ESS networking considerations

This topic describes the networking requirements for installing ESS.

Note: The references to HMC are not applicable for the PPC64LE platform.

Networking requirements

The following networks are required:
  • Service network

    This network connects the flexible service processor (FSP) on the management server and I/O server nodes (with or without the HMC, depending on the platform) as shown in blue in Figure 1 and 2 on the following pages.

  • Management and provisioning network

    This network connects the management server to the I/O server nodes (and HMCs, if available) as shown in yellow in in Figure 1 and 2 on the following pages. The management server runs DHCP on the management and provisioning network. If a management server is not included in the solution order, a customer-supplied management server is used.

  • Clustering network

    This high-speed network is used for clustering and client node access. It can be a 10 Gigabit Ethernet (GbE), 25 GbE, 40 GbE, 100 GbE, or InfiniBand network. It might not be included in the solution order.

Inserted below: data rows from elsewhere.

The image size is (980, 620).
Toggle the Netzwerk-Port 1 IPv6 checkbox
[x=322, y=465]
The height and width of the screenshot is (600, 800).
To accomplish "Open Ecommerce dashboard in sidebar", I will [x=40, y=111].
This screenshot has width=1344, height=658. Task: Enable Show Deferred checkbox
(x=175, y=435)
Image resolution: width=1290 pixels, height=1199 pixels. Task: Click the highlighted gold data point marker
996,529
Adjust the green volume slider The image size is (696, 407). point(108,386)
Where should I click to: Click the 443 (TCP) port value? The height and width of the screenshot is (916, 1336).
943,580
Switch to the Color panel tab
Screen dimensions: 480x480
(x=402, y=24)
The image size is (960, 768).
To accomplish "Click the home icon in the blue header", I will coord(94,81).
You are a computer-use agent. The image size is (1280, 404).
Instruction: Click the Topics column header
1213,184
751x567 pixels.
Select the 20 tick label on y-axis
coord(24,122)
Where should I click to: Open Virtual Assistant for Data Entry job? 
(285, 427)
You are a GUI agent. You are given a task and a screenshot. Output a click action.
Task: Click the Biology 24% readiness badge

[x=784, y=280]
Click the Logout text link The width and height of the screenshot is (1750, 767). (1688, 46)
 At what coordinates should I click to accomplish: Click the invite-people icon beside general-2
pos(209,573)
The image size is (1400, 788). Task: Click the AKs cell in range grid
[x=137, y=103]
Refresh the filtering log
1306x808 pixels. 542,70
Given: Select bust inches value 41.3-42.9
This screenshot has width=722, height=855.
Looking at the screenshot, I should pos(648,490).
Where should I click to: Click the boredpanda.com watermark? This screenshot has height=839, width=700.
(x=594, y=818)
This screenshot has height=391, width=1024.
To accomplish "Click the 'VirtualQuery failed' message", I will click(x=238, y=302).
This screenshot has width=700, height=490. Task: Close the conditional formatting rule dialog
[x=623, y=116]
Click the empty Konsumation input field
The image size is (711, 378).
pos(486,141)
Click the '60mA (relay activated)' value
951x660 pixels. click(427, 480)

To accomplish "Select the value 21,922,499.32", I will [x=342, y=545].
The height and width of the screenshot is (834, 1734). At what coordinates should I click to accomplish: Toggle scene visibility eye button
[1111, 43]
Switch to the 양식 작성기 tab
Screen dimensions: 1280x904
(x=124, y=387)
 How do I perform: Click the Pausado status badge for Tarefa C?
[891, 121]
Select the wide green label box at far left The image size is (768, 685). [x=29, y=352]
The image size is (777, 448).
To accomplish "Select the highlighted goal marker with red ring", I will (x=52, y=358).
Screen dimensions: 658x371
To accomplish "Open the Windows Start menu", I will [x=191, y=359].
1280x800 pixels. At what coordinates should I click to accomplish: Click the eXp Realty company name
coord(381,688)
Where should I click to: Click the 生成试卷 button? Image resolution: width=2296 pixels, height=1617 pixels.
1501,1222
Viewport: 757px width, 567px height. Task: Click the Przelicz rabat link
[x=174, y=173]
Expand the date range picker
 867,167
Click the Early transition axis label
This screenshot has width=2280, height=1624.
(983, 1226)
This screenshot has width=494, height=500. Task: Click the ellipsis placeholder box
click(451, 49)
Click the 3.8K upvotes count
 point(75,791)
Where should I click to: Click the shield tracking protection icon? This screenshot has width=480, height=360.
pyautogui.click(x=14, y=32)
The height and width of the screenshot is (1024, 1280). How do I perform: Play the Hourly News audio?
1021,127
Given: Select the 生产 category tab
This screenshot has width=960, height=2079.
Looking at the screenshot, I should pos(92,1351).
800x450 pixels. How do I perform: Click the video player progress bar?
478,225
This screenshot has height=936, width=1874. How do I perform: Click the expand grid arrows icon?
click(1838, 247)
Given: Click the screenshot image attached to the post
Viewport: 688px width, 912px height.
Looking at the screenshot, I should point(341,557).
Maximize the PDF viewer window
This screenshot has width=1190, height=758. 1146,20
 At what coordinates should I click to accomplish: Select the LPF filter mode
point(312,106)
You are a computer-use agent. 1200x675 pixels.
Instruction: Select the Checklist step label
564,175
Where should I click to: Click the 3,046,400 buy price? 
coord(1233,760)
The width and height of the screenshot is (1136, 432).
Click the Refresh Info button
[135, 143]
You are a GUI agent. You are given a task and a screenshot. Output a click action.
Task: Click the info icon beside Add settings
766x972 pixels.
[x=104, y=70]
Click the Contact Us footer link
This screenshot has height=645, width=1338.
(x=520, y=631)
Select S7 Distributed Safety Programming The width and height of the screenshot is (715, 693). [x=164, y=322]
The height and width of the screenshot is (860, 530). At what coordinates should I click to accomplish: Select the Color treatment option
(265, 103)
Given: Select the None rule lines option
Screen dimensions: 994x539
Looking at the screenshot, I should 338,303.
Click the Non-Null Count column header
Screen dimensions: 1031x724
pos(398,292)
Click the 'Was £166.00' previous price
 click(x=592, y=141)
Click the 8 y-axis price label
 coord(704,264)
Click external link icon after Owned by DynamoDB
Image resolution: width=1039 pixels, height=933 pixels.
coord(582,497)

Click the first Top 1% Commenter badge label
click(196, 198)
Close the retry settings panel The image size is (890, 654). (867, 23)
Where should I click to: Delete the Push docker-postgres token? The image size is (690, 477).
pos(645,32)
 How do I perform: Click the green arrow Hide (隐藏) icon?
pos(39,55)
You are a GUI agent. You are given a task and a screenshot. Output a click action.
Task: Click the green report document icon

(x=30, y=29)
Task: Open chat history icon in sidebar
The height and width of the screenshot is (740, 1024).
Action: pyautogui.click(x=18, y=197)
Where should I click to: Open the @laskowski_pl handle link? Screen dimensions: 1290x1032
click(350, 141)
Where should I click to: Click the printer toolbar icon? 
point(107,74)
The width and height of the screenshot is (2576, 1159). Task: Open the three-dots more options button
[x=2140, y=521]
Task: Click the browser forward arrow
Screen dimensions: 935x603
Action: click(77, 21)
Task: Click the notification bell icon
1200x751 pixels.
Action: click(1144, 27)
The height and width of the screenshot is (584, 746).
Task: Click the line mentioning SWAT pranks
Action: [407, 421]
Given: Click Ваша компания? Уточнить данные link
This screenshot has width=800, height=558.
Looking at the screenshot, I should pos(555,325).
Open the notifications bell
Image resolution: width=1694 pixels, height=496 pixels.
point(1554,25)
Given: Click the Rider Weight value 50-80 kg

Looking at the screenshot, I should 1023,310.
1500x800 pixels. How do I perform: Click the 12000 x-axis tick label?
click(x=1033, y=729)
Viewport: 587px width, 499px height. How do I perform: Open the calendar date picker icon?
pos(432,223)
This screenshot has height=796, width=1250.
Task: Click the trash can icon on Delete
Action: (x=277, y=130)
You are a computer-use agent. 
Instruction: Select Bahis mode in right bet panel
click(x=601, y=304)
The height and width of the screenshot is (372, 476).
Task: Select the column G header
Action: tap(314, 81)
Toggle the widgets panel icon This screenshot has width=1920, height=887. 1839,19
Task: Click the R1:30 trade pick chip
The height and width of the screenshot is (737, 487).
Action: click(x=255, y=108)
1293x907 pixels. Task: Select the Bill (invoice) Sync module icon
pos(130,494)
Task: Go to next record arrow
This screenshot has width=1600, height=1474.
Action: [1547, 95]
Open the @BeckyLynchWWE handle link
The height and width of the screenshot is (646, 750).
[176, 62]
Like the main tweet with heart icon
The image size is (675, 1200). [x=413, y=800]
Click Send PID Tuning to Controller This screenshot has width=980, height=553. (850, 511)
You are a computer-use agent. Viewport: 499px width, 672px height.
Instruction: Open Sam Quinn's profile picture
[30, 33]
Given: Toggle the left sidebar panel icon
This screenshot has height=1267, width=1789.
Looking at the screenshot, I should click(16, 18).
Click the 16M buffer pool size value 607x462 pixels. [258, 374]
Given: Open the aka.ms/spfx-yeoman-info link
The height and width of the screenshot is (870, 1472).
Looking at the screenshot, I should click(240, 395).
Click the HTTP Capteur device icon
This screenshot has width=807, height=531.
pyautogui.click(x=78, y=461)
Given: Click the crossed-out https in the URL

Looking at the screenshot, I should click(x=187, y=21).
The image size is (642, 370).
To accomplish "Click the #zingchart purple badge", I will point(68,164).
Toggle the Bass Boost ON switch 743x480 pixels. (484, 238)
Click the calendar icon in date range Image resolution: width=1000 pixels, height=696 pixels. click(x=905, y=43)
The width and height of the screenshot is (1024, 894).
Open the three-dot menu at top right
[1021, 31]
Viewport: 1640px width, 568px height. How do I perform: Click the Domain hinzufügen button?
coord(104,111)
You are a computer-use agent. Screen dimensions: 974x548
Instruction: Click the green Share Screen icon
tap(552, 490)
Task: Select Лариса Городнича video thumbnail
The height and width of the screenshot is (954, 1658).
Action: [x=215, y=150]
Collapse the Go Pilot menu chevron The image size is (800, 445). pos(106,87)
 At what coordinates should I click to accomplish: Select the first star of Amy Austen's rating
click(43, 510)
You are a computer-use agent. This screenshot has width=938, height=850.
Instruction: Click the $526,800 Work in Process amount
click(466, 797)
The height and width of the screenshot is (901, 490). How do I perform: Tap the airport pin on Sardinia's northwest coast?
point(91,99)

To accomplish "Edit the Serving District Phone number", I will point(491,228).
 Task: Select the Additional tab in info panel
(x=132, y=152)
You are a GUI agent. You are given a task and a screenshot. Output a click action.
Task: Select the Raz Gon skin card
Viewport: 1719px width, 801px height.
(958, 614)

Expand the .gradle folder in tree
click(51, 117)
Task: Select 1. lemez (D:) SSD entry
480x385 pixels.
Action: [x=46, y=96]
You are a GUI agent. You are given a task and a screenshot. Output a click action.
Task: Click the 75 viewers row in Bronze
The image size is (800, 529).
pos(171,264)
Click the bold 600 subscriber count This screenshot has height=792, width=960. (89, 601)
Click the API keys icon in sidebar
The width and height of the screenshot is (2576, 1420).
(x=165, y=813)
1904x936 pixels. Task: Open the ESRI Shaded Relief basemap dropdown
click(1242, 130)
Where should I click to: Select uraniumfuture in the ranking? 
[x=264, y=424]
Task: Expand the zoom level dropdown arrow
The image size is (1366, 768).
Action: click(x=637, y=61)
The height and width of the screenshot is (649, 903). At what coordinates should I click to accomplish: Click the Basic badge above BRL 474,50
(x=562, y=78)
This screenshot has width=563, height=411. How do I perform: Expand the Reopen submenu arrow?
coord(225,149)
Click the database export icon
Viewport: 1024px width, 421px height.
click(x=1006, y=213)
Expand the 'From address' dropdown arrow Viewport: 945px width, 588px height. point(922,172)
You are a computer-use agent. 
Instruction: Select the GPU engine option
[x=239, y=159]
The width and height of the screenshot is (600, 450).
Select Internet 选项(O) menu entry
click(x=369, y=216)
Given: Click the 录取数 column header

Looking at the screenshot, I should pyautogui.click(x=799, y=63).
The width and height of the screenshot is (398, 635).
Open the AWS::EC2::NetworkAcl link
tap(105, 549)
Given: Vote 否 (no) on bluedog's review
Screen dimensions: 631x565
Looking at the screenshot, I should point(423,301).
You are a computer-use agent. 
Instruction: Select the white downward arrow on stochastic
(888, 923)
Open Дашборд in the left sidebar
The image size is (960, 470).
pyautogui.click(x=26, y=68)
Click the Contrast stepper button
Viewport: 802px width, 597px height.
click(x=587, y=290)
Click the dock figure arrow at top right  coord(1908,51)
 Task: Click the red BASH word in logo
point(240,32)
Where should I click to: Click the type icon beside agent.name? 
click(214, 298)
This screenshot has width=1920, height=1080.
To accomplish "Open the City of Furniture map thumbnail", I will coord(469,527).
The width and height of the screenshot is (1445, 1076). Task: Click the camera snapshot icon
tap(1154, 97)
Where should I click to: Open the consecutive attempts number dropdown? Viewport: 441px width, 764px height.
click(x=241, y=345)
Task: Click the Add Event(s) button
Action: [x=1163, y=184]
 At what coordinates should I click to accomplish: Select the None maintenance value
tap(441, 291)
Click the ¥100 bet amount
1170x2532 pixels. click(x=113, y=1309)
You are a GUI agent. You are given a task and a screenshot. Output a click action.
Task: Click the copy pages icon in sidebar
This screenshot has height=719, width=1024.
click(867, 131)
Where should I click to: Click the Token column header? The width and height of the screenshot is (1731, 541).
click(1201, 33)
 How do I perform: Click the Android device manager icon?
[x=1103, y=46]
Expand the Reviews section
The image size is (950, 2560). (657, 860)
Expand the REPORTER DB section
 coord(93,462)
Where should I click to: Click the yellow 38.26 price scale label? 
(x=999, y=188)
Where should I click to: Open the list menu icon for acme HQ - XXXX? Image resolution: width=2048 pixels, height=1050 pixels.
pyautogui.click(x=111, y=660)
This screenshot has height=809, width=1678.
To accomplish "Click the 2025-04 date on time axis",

  • External and campus management network

    This public network is used for external and campus management of the management server, the HMC (if available), or both.

  • IBM Elastic Storage® Server networking with Mellanox adapters
    Mellanox ConnectX-2 adapter cards improve network performance by increasing available CPU bandwidth, which enhances performance in virtualized server environments. Mellanox ConnectX-2 adapter cards provide:
    • Data Center Bridging (DCB)
    • Fibre Channel over Ethernet (FCoE)
    • SR-IOV

    For information on using Mellanox adapter cards, see: http://www.mellanox.com/page/ethernet_cards_overview

Figure 1, Network Topology, is a high-level logical view of the management and provisioning network and the service network for an ESS building block (on PPC64BE).

Figure 1. The management and provisioning network and the service network: a logical view (on PPC64BE)
The management and provisioning network and the service network: a logical view (PPC64LE)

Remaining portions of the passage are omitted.